Book Synopsis Wars of the Age of Louis XIV, 1650-1715 by : Cathal J. Nolan

Download or read book Wars of the Age of Louis XIV, 1650-1715 written by Cathal J. Nolan and published by Bloomsbury Publishing USA. This book was released on 2008-07-30 with total page 654 pages. Available in PDF, EPUB and Kindle. Book excerpt: Dominated by the ambitions of France's King Louis XIV, Europe in the years 1650-1715 witnessed a series of wars from which emerged many of the theories, practices, and technologies that characterize modern warfare. During this period, European armies evolved modern ideas of army organization and military leadership, as well as modern views of campaign strategy and battle tactics. As European soldiers and colonists moved into Asia, the Middle East, and the Americas, the practice or influence of their military techniques and ideas also affected wars fought in those places. In this volume's 1000 plus entries, an award-winning author of reference works on international relations and war describes and defines important events, technologies, and individuals from this seminal period of global military history.

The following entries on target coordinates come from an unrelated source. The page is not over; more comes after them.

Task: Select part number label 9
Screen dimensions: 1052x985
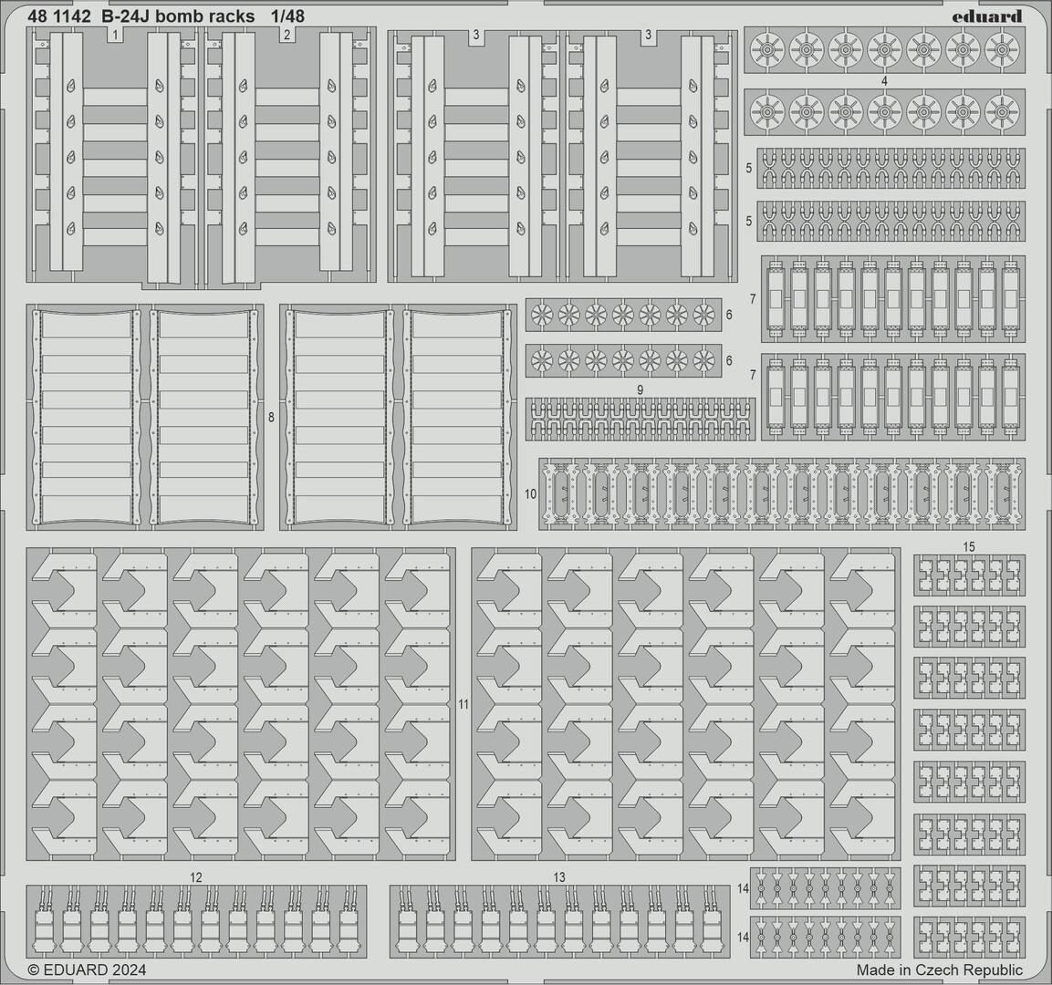Action: coord(641,389)

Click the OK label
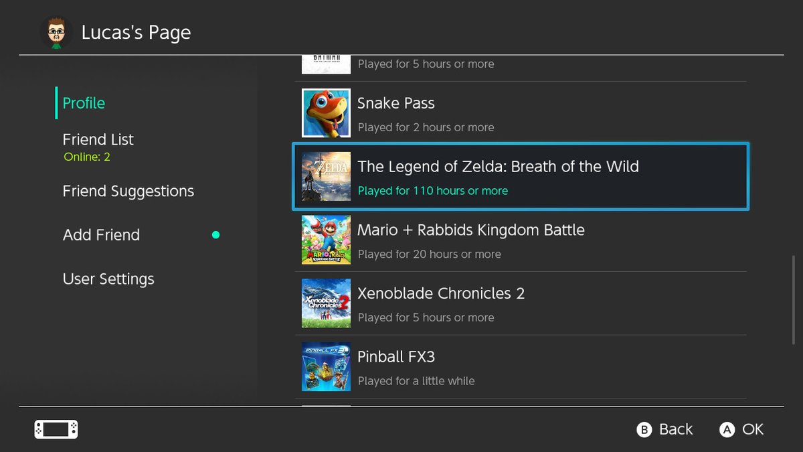(752, 429)
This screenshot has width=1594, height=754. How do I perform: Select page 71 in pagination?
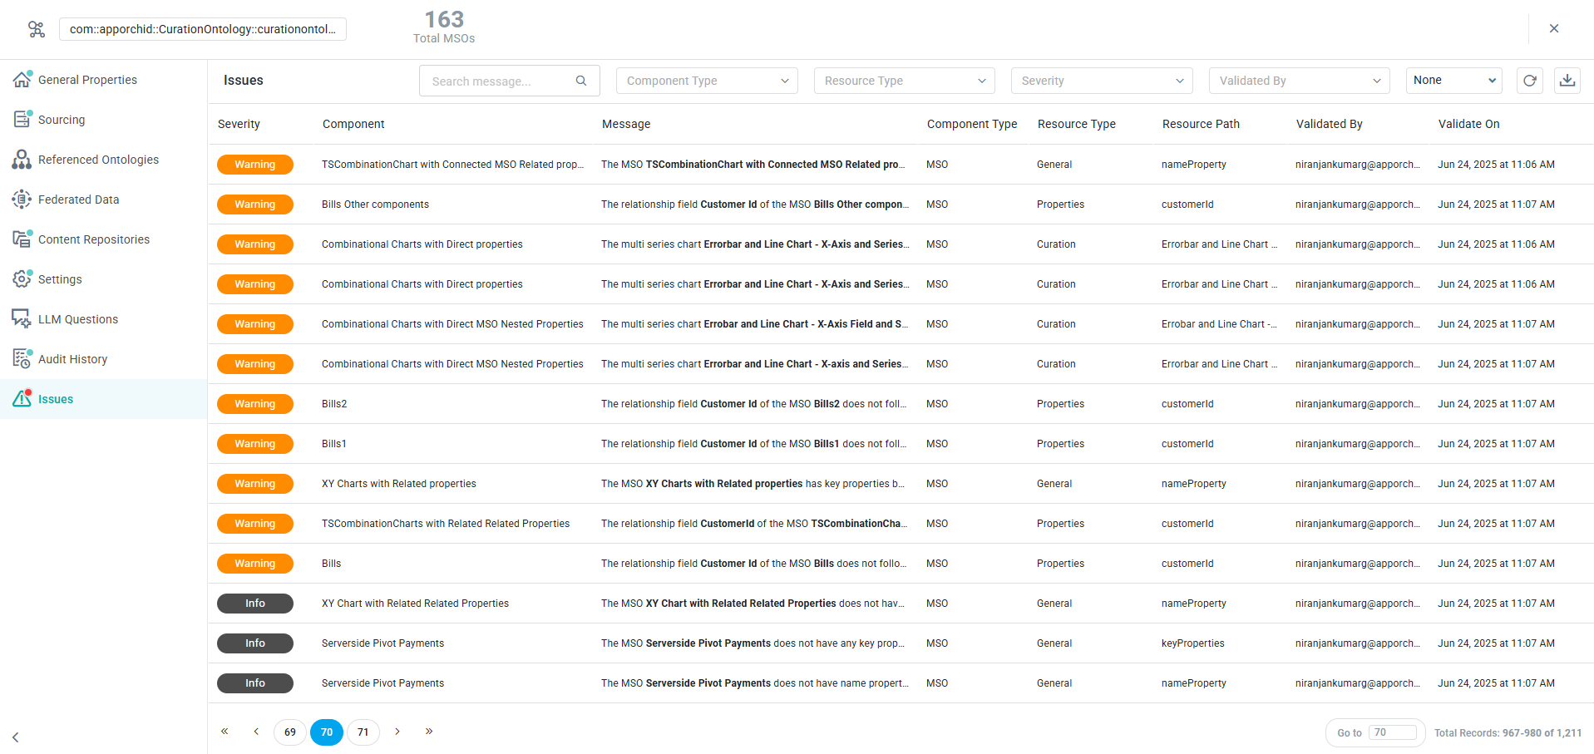[x=363, y=732]
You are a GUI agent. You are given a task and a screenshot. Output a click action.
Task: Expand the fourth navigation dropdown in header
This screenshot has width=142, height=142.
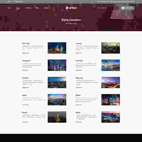(x=37, y=8)
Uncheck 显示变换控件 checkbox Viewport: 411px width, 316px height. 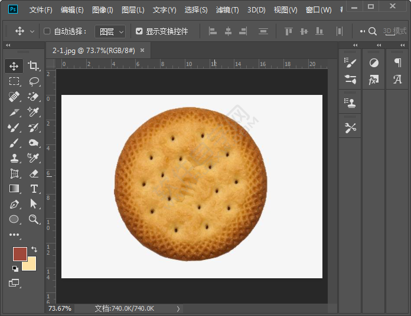(x=139, y=31)
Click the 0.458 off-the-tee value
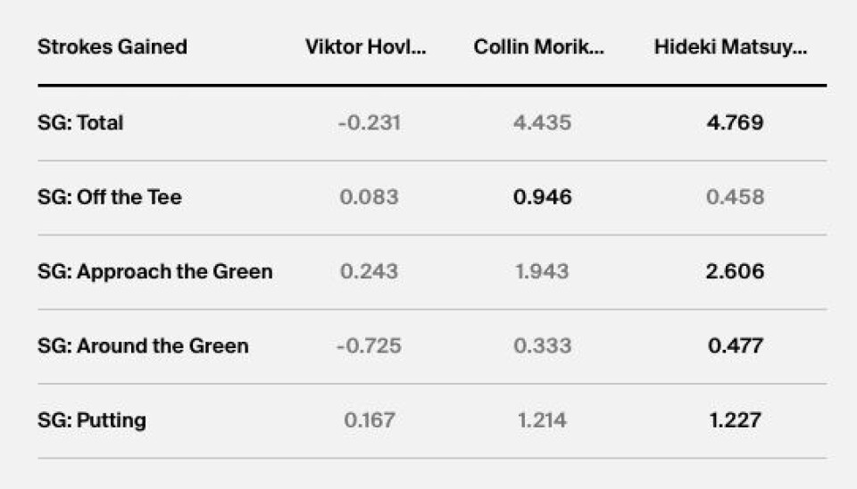 click(x=735, y=196)
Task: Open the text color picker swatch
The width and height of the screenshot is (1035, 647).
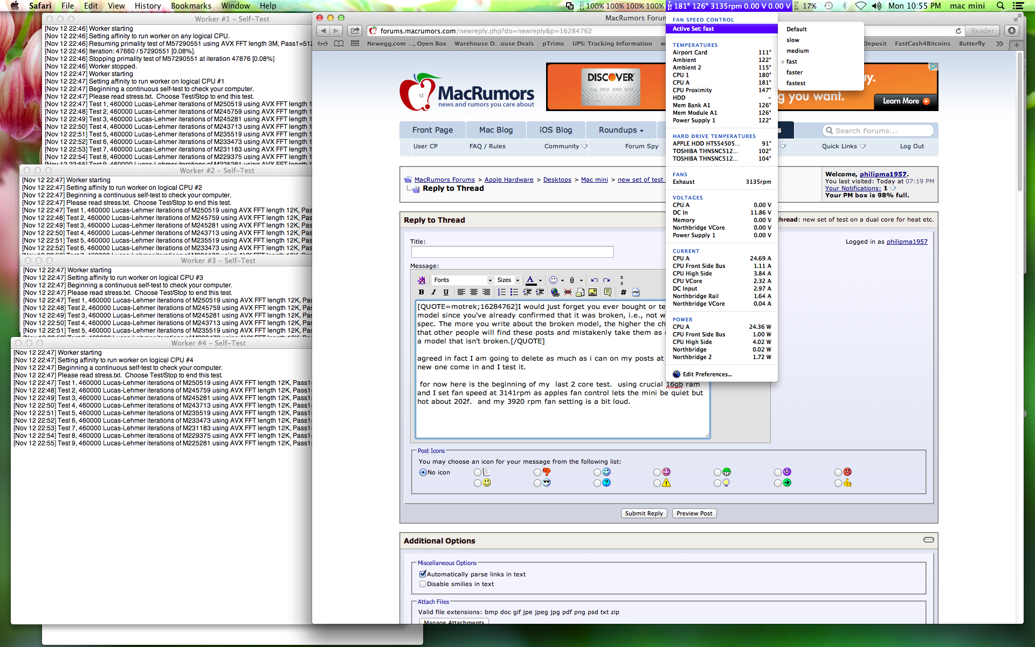Action: 530,280
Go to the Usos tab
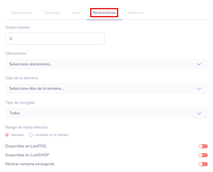This screenshot has height=172, width=213. point(76,13)
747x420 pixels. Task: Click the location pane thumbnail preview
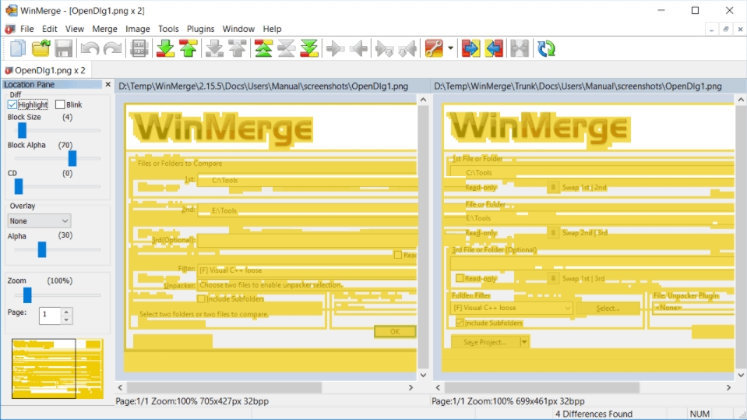click(x=57, y=369)
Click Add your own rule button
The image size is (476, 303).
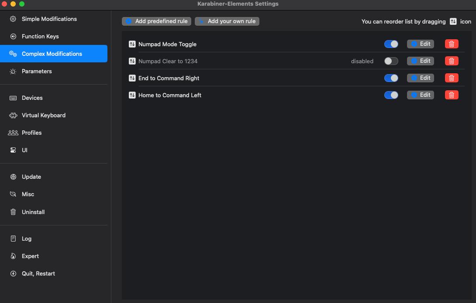coord(227,21)
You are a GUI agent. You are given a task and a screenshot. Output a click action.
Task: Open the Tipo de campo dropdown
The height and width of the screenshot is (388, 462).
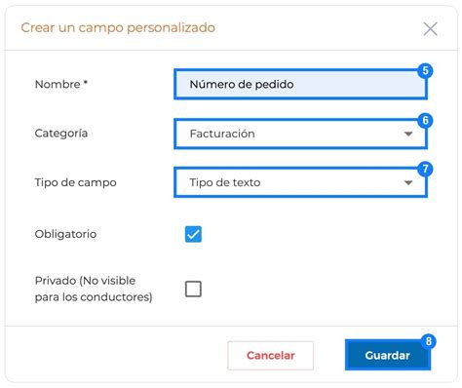tap(300, 182)
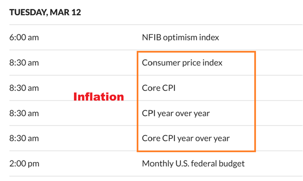Screen dimensions: 303x181
Task: Click 8:30 am beside Consumer price index
Action: pyautogui.click(x=24, y=63)
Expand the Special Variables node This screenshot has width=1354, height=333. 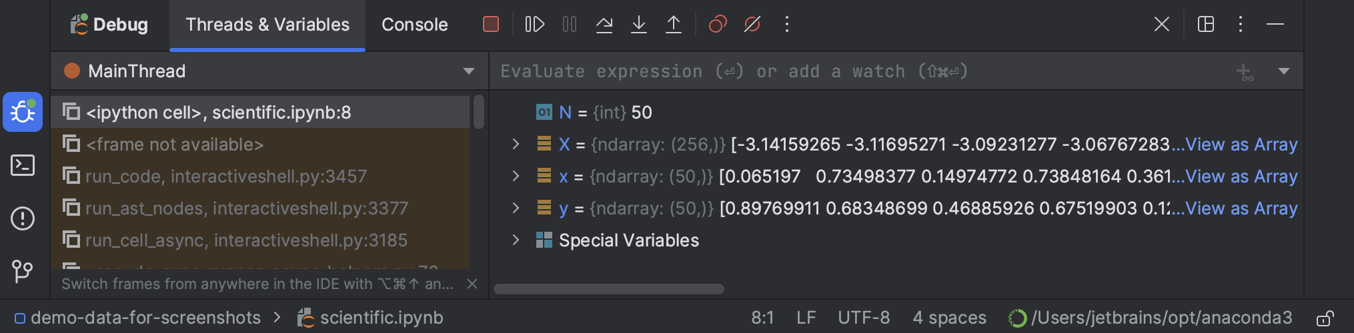click(516, 240)
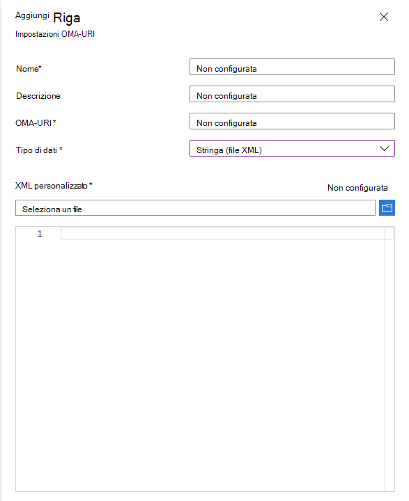
Task: Place cursor on line 1 of XML editor
Action: 223,234
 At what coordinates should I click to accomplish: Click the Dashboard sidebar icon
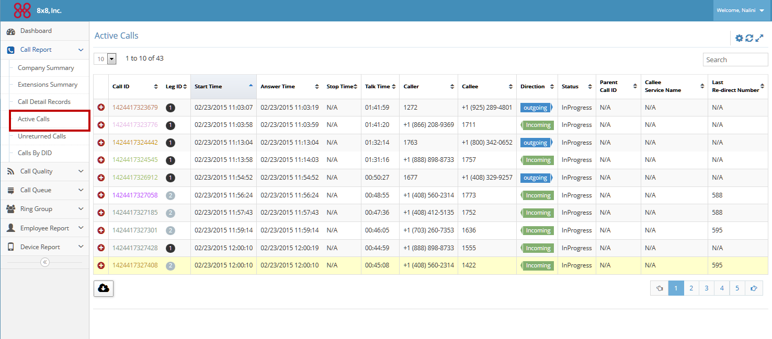(x=11, y=31)
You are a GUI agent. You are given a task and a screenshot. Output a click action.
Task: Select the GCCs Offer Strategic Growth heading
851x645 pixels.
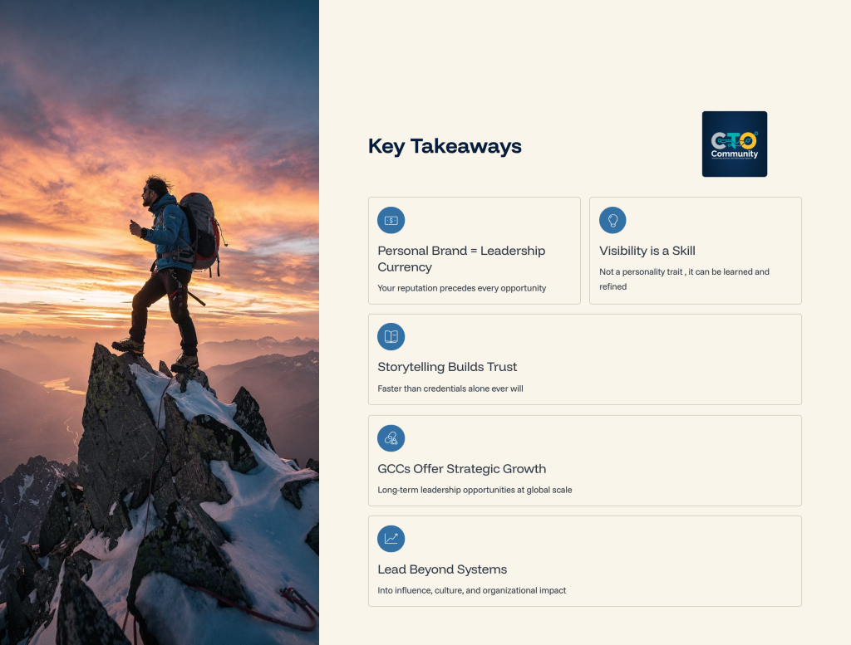tap(462, 468)
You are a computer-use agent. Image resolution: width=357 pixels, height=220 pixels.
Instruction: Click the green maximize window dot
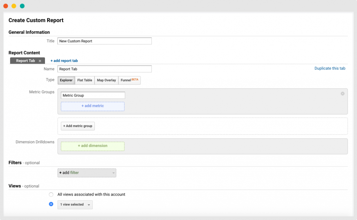[22, 6]
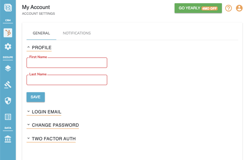
Task: Focus the First Name input field
Action: [x=67, y=63]
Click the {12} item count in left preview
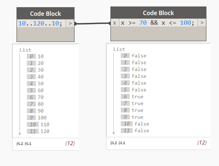 coord(70,143)
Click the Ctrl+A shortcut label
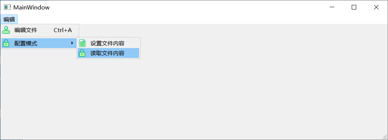Image resolution: width=388 pixels, height=140 pixels. pyautogui.click(x=63, y=30)
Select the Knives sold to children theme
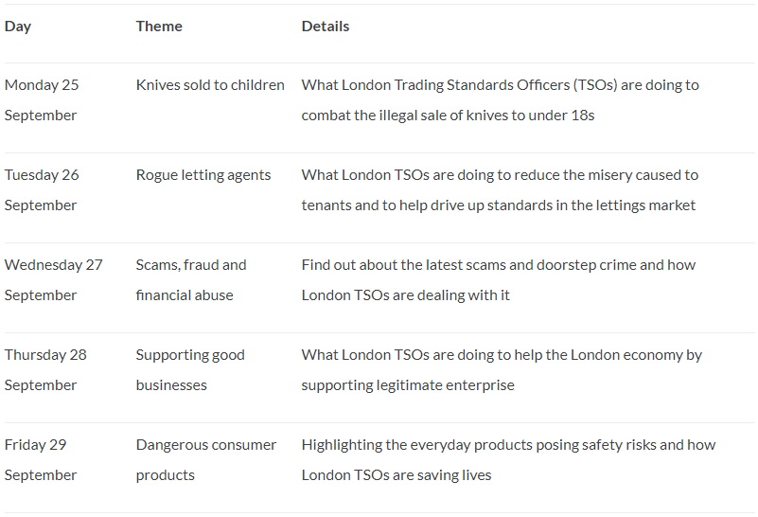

A Sociology of Constitutions

A Sociology of Constitutions
Author :
Publisher : Cambridge University Press
Total Pages : 467
Release :
ISBN-10 : 9781139495806
ISBN-13 : 1139495801
Rating : 4/5 (06 Downloads)

Book Synopsis A Sociology of Constitutions by : Chris Thornhill

Download or read book A Sociology of Constitutions written by Chris Thornhill and published by Cambridge University Press. This book was released on 2011-07-14 with total page 467 pages. Available in PDF, EPUB and Kindle. Book excerpt: Using a methodology that both analyzes particular constitutional texts and theories and reconstructs their historical evolution, Chris Thornhill examines the social role and legitimating status of constitutions from the first quasi-constitutional documents of medieval Europe, through the classical period of revolutionary constitutionalism, to recent processes of constitutional transition. A Sociology of Constitutions explores the reasons why modern societies require constitutions and constitutional norms and presents a distinctive socio-normative analysis of the constitutional preconditions of political legitimacy.